Start date: 2003
Total length: Uncertain
Official purpose: Prevention of weapons smuggling and terrorist infiltration
The border between Saudi Arabia and Yemen has long been a source of political dispute, particularly from 1990 — when North Yemen and South Yemen became unified — to 2000, when the two countries signed an agreement. Fighting broke out between border guards in 1994 and again in 1998, when three Yemeni soldiers were killed. The 2000 border treaty eased tensions between the governments, but did not eliminate controversy; Saudi Arabia has decried, and attempted to stanch, the illegal flow of weapons and other goods across the border.
The Saudis have long asserted that a secure border is essential to their efforts to maintain law and order. This claim is not entirely without merit: in a 12-month period from 2002 to 2003, more than 30 Saudi border guards were killed in the border town of Jizan, Saudi Arabia. In May 2003, terrorist attacks in Saudi Arabia attributed to Al Qaeda killed more than 50 people, and the Saudi government vowed to crack down on terrorist infiltration. Yet Yemen has argued that Saudi Arabia has overreached by accusing Yemeni smugglers of fomenting terrorism; after all, homegrown Saudi terrorists — with or without weapons obtained from across the border — cannot be blamed on Yemen.

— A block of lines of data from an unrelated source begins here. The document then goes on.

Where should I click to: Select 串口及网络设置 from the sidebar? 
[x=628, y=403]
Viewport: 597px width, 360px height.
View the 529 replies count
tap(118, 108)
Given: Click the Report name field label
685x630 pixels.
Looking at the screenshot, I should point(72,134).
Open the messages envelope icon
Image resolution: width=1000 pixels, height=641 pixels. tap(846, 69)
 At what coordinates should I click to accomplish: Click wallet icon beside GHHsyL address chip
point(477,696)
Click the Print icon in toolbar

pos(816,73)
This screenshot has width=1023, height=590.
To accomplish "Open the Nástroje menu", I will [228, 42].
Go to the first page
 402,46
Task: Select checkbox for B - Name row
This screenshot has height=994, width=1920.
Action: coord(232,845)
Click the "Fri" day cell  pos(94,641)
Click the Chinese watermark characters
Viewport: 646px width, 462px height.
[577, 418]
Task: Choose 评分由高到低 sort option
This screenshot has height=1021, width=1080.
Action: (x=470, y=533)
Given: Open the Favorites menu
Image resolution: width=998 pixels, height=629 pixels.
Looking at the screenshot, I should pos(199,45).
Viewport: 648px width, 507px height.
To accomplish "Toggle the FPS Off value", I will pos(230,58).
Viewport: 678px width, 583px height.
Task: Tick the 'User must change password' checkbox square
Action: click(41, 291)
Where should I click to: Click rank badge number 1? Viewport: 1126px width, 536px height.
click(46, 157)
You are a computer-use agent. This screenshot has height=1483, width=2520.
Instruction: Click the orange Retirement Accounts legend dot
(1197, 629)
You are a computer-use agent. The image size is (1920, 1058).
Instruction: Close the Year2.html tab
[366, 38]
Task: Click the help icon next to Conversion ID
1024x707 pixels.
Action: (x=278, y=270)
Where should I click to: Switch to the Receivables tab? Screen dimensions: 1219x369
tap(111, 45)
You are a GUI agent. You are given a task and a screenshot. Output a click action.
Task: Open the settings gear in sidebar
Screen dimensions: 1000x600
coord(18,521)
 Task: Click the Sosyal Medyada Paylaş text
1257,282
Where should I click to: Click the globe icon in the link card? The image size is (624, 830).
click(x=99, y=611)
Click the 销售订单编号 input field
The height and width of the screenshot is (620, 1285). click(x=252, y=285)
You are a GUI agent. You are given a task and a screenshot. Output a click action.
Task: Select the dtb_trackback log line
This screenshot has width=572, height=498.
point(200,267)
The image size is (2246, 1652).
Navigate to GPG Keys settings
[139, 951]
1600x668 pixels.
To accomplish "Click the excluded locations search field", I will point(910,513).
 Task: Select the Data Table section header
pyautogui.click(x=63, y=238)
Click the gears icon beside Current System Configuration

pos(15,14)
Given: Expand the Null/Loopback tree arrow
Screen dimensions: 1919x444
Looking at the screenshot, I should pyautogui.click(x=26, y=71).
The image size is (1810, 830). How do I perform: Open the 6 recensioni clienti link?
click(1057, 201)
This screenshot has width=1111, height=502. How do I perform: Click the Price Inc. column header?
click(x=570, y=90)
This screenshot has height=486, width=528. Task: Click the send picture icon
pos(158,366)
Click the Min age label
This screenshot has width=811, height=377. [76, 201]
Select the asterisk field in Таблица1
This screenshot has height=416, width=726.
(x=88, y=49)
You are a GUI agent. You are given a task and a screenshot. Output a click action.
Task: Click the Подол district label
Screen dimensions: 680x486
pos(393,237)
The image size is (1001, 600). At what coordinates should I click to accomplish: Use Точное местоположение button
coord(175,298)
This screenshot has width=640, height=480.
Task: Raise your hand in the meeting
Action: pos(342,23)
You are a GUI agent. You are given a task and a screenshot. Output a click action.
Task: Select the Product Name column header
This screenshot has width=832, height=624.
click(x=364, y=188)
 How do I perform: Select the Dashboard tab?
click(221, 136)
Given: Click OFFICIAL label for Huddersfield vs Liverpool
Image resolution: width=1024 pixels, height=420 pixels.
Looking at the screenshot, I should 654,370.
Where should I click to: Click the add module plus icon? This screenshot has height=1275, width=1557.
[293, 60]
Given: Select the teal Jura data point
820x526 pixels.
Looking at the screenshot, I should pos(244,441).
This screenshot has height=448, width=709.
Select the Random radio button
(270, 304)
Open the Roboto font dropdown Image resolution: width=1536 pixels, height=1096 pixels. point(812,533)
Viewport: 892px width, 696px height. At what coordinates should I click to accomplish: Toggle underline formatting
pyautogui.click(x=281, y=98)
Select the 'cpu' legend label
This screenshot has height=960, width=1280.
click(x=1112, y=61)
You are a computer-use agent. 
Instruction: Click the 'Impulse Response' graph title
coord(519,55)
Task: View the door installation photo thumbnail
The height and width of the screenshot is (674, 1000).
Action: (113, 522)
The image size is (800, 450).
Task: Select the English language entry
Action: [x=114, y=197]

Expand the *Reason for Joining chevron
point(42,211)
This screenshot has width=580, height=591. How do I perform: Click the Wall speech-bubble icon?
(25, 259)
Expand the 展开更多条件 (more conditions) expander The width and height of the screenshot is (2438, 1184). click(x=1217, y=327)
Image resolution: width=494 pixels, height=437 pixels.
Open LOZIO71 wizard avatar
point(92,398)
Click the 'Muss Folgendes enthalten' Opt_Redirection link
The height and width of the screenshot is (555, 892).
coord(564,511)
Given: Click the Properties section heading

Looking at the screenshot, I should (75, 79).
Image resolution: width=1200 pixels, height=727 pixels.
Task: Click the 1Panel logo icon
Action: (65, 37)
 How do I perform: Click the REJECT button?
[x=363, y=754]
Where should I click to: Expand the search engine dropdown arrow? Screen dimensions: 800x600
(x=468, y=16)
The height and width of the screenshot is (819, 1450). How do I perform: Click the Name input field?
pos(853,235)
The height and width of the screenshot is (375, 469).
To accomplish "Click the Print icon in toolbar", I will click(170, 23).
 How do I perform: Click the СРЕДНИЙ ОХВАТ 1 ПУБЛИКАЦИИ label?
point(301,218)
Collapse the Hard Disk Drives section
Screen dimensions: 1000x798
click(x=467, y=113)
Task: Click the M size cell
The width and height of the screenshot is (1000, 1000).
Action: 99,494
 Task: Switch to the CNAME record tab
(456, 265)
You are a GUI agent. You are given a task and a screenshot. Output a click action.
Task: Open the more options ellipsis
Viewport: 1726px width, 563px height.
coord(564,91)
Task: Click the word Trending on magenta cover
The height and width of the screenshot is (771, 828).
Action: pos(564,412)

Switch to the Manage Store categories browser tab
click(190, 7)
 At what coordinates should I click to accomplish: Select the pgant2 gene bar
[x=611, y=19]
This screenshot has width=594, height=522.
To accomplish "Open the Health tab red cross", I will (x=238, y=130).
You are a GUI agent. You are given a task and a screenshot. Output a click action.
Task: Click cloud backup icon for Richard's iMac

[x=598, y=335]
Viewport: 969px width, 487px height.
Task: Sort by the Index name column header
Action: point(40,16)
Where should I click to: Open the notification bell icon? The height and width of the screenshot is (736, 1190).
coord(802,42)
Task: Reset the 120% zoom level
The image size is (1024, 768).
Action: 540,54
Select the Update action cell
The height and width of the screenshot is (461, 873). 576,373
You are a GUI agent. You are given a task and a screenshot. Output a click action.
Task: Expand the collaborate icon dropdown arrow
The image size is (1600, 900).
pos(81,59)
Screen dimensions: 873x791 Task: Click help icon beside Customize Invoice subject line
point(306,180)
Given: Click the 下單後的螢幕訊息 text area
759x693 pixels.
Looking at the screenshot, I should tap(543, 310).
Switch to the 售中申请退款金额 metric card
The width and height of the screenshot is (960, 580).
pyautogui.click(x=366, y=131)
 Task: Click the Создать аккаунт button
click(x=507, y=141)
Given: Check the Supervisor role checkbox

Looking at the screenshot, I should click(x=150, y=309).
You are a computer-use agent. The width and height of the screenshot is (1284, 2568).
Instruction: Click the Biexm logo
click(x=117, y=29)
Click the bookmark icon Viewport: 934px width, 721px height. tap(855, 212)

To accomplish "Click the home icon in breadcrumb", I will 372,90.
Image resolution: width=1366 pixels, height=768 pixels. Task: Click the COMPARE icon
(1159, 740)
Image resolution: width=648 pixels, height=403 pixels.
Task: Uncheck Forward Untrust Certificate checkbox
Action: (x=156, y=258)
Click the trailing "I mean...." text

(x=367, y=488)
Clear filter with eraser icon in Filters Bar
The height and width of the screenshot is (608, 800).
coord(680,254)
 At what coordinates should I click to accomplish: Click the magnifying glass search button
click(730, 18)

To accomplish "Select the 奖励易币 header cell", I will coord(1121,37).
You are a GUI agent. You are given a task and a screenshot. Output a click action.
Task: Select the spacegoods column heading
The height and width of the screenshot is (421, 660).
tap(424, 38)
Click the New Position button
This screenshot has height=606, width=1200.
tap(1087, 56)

In 2003, Saudi Arabia began construction of a concrete pipeline that served as a border barrier. Yemen protested, citing the 2000 border agreement. After meetings between the two governments, in 2004 Saudi Arabia announced that it was halting construction and that future building along the border would adhere to the 2000 treaty with Yemen. The future of the barrier remains unclear.